───── Records provided
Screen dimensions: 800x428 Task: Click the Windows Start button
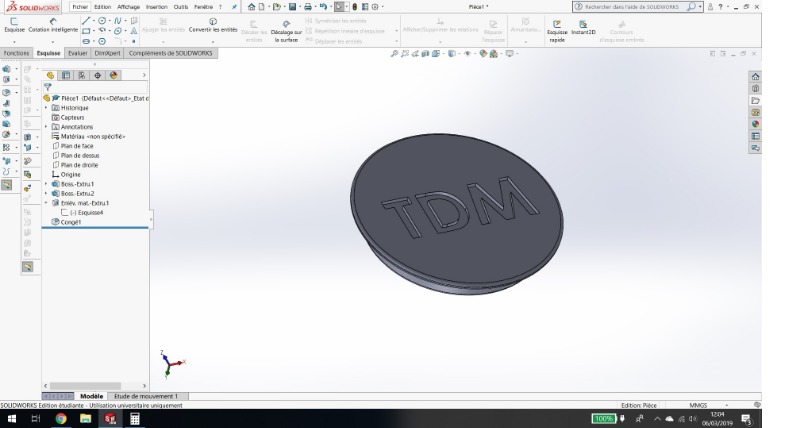click(x=11, y=419)
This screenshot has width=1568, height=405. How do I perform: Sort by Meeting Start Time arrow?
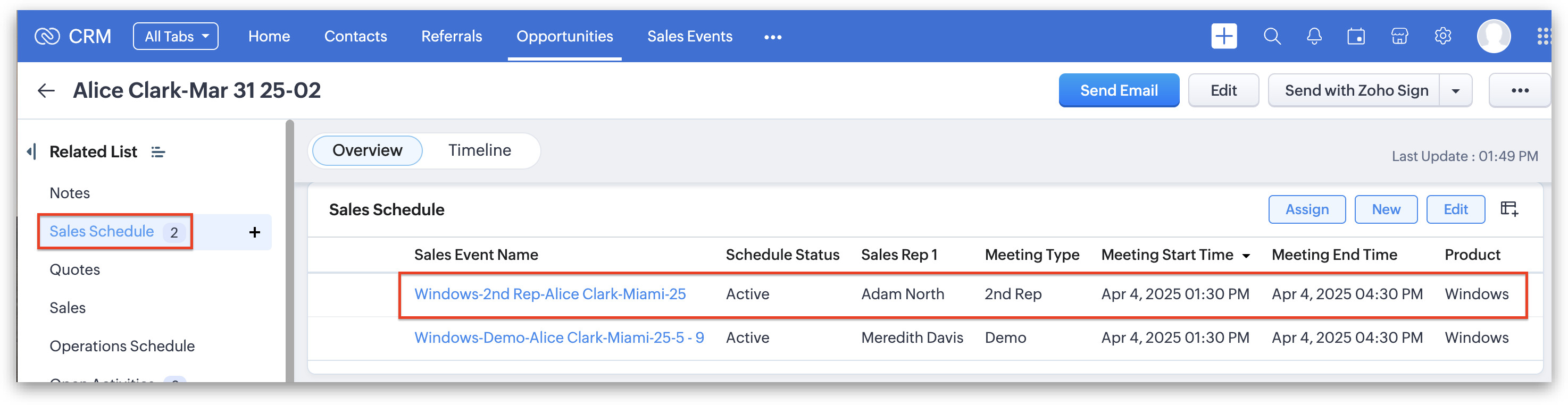[1246, 256]
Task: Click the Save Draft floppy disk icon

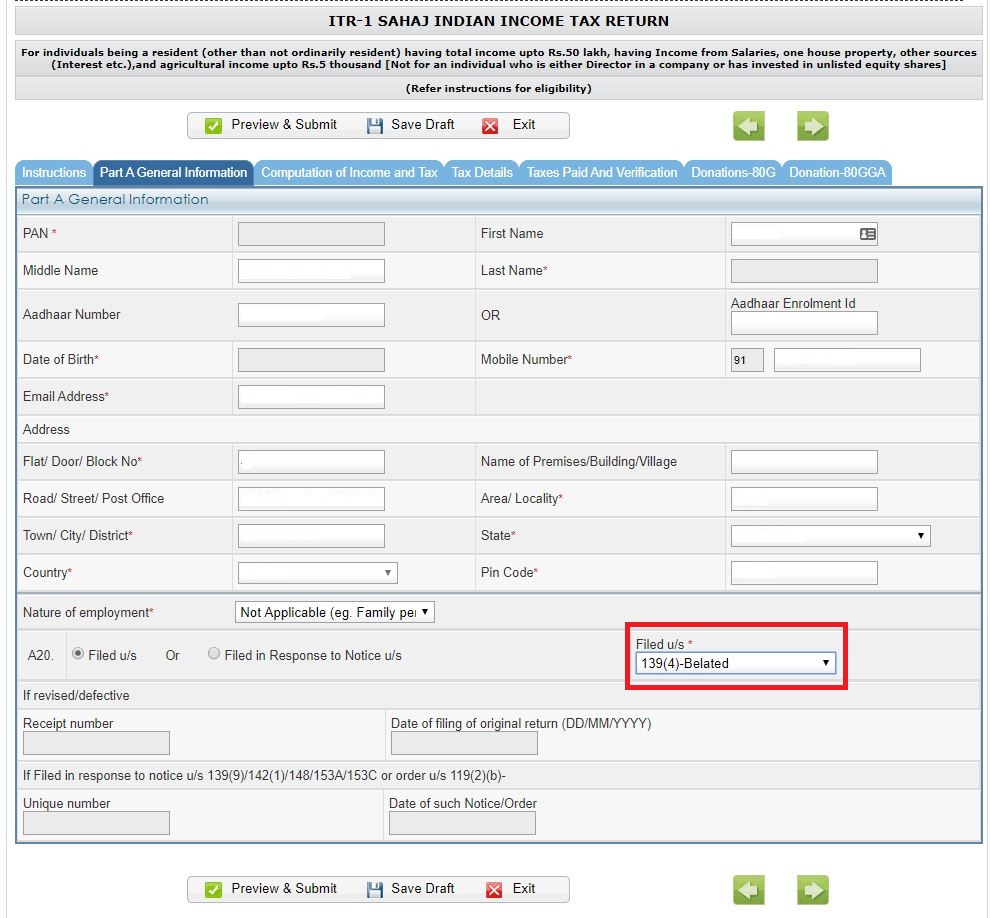Action: 374,125
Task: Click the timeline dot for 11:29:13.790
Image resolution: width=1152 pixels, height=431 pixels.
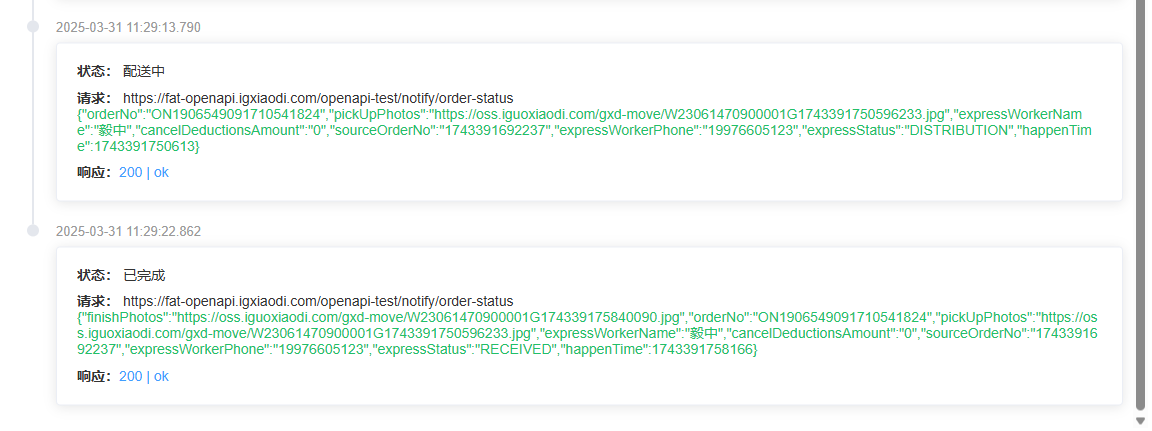Action: [32, 27]
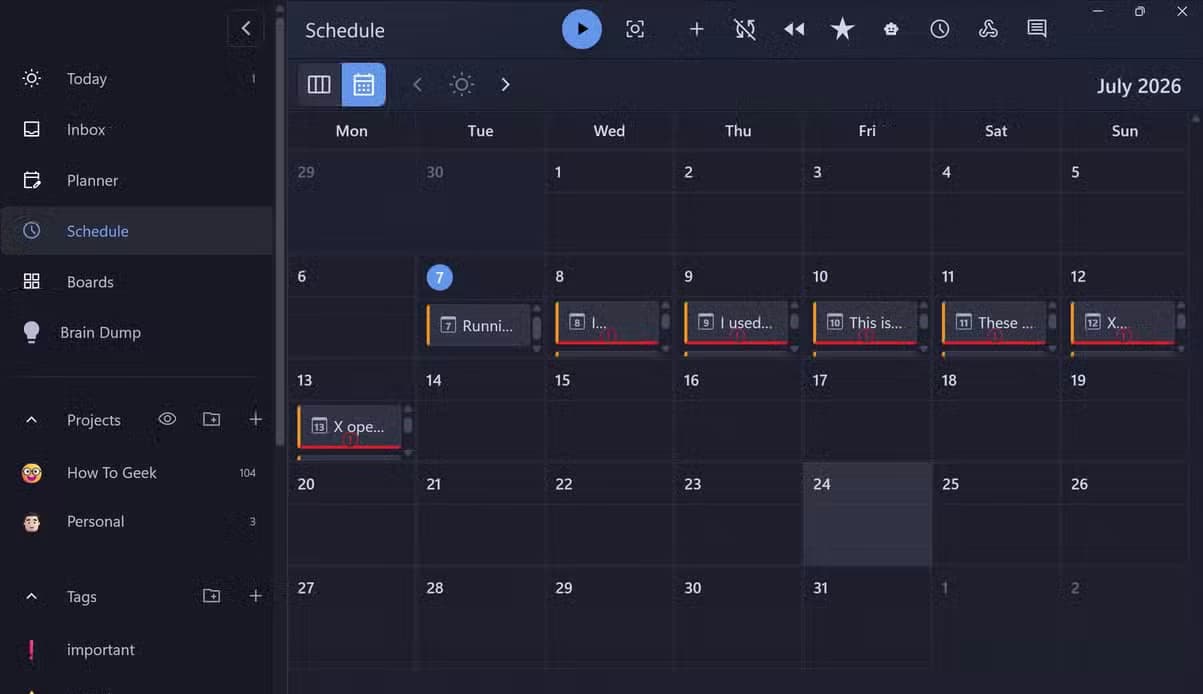1203x694 pixels.
Task: Click the star icon in the top toolbar
Action: [843, 29]
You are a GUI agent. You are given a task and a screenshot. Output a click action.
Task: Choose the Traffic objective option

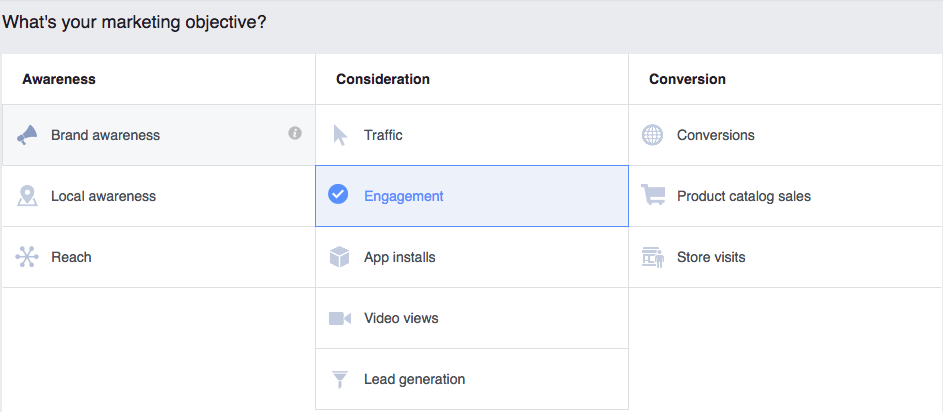tap(472, 135)
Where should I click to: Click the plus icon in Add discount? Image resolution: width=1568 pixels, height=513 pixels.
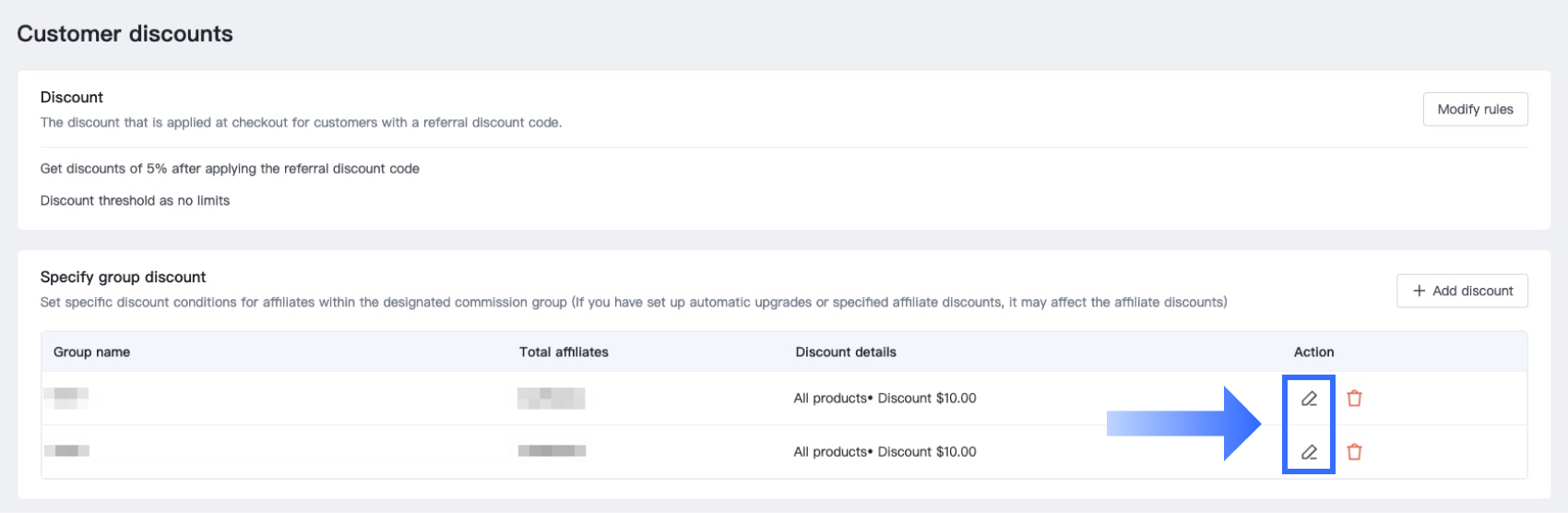[x=1419, y=291]
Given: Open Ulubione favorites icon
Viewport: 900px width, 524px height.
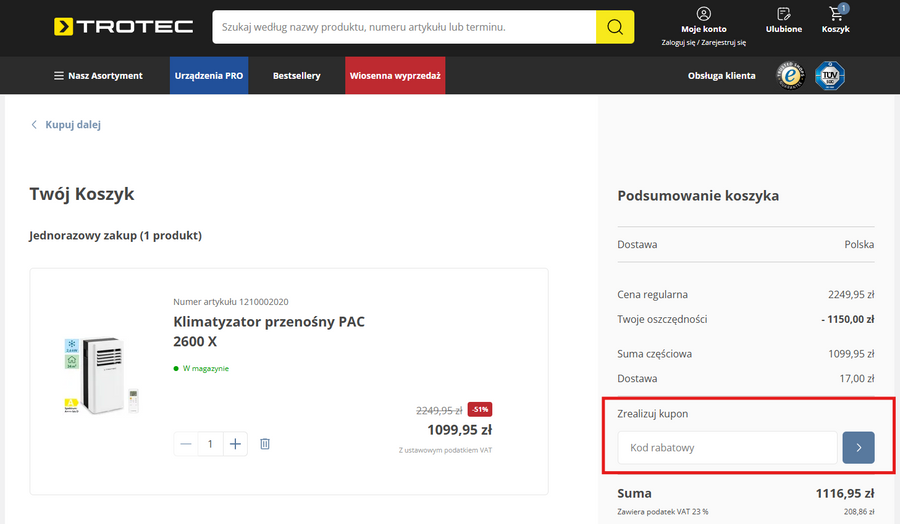Looking at the screenshot, I should [x=783, y=15].
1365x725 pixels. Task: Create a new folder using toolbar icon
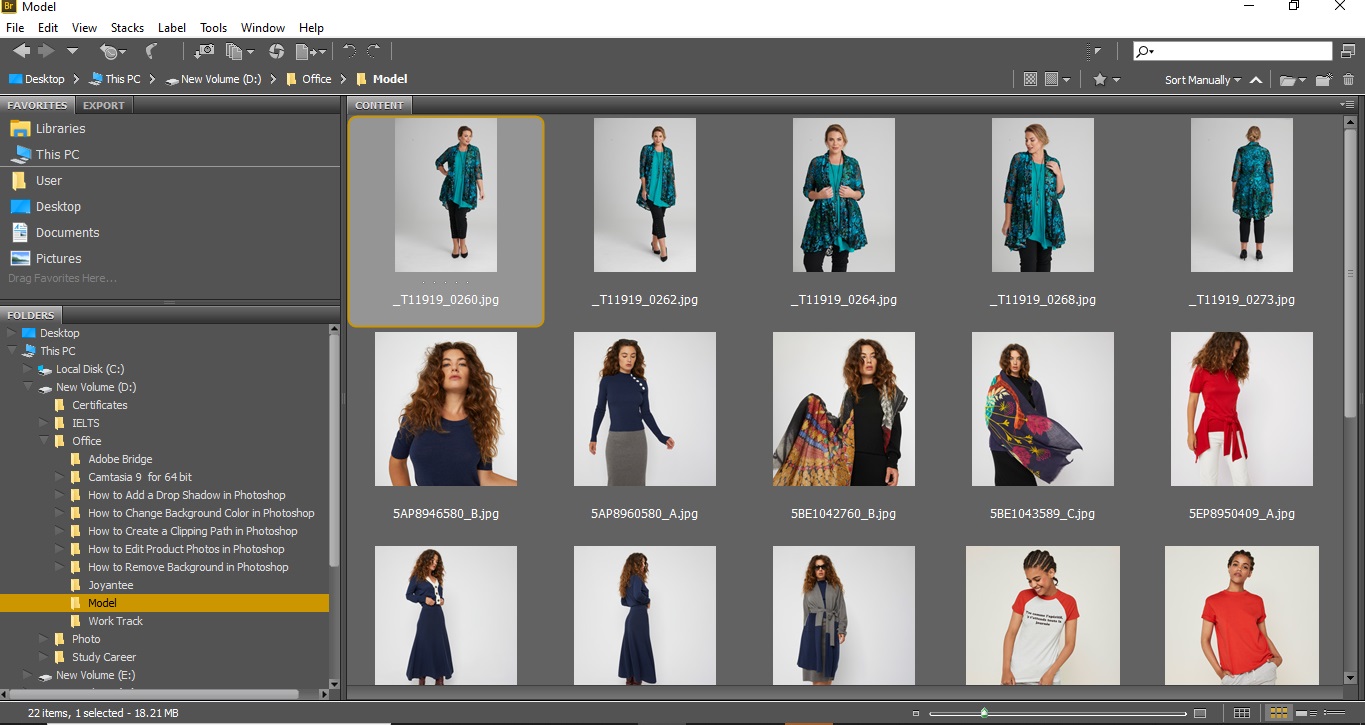coord(1323,80)
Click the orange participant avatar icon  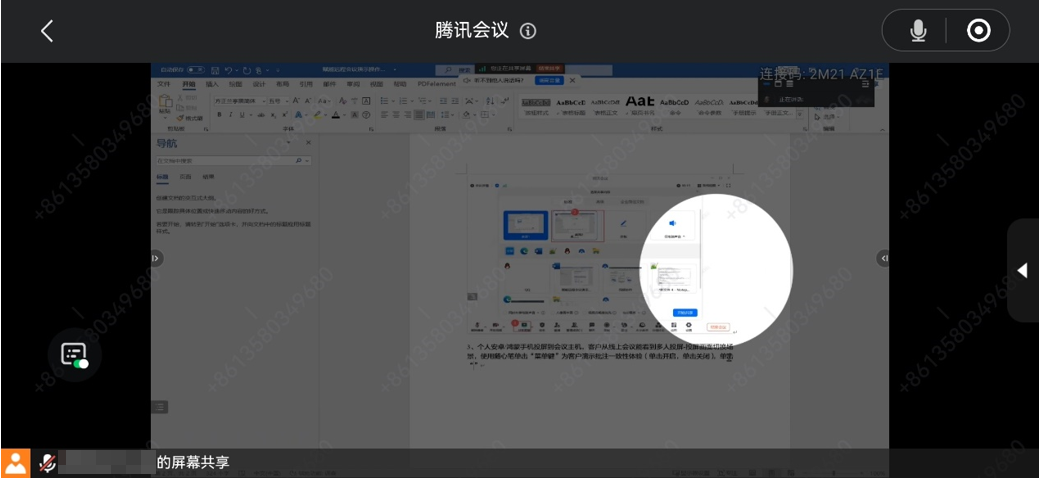pyautogui.click(x=15, y=463)
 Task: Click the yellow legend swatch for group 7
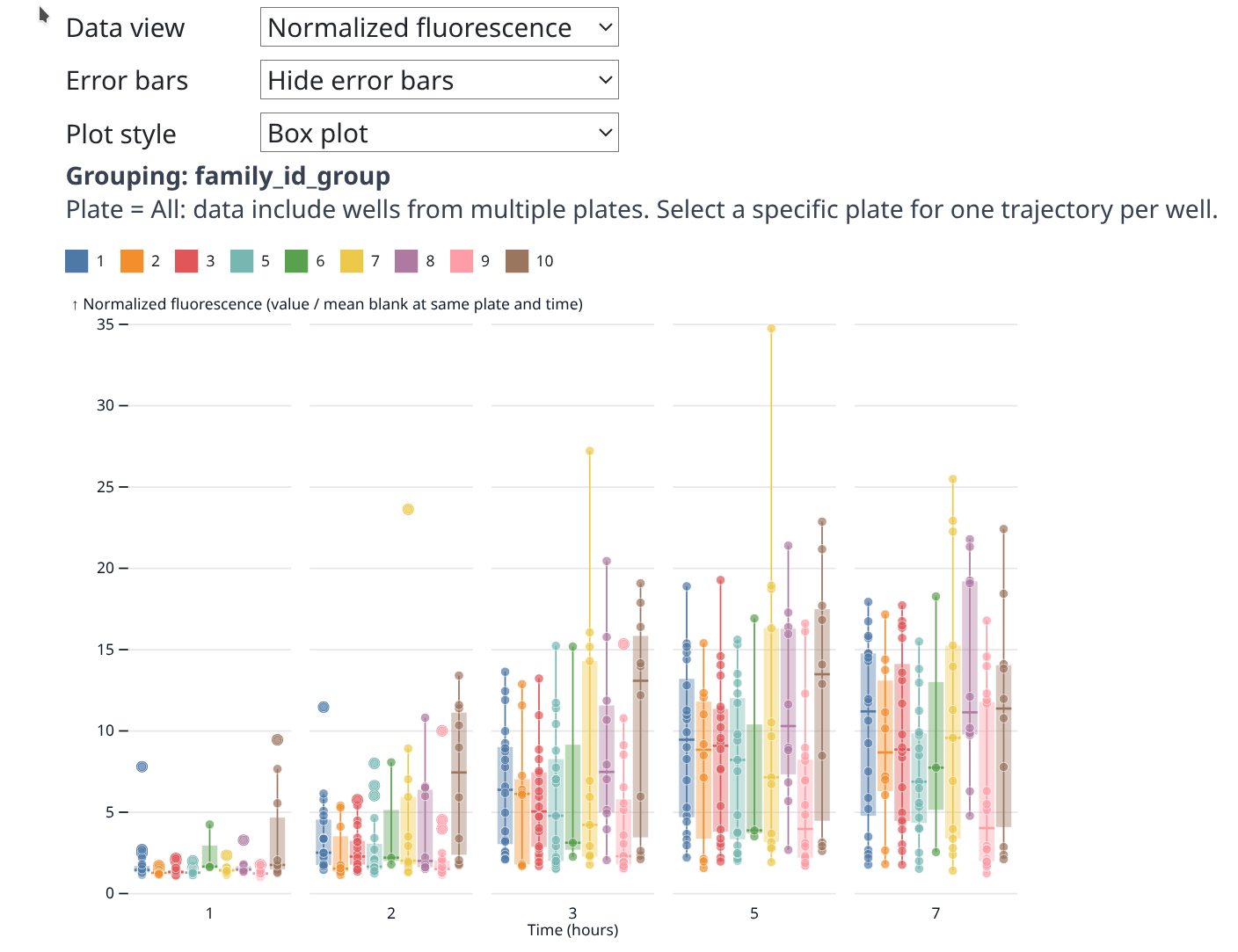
──────────
(Instructions for the task) Once the line with "This screenshot has" is found above, print it and every line after it through the line with "You are a GUI", exactly. Pictures stay out.

(Answer for this exercise)
This screenshot has width=1568, height=405. How do I perform: Sort by Meeting Start Time arrow?
[1246, 256]
Task: Click the Save Draft floppy disk icon

Action: 374,125
Task: Click the timeline dot for 11:29:13.790
Image resolution: width=1152 pixels, height=431 pixels.
Action: [32, 27]
1203x694 pixels.
Task: Click the star icon in the top toolbar
Action: [843, 29]
You are a GUI agent. You are given a task and a screenshot. Output a click action.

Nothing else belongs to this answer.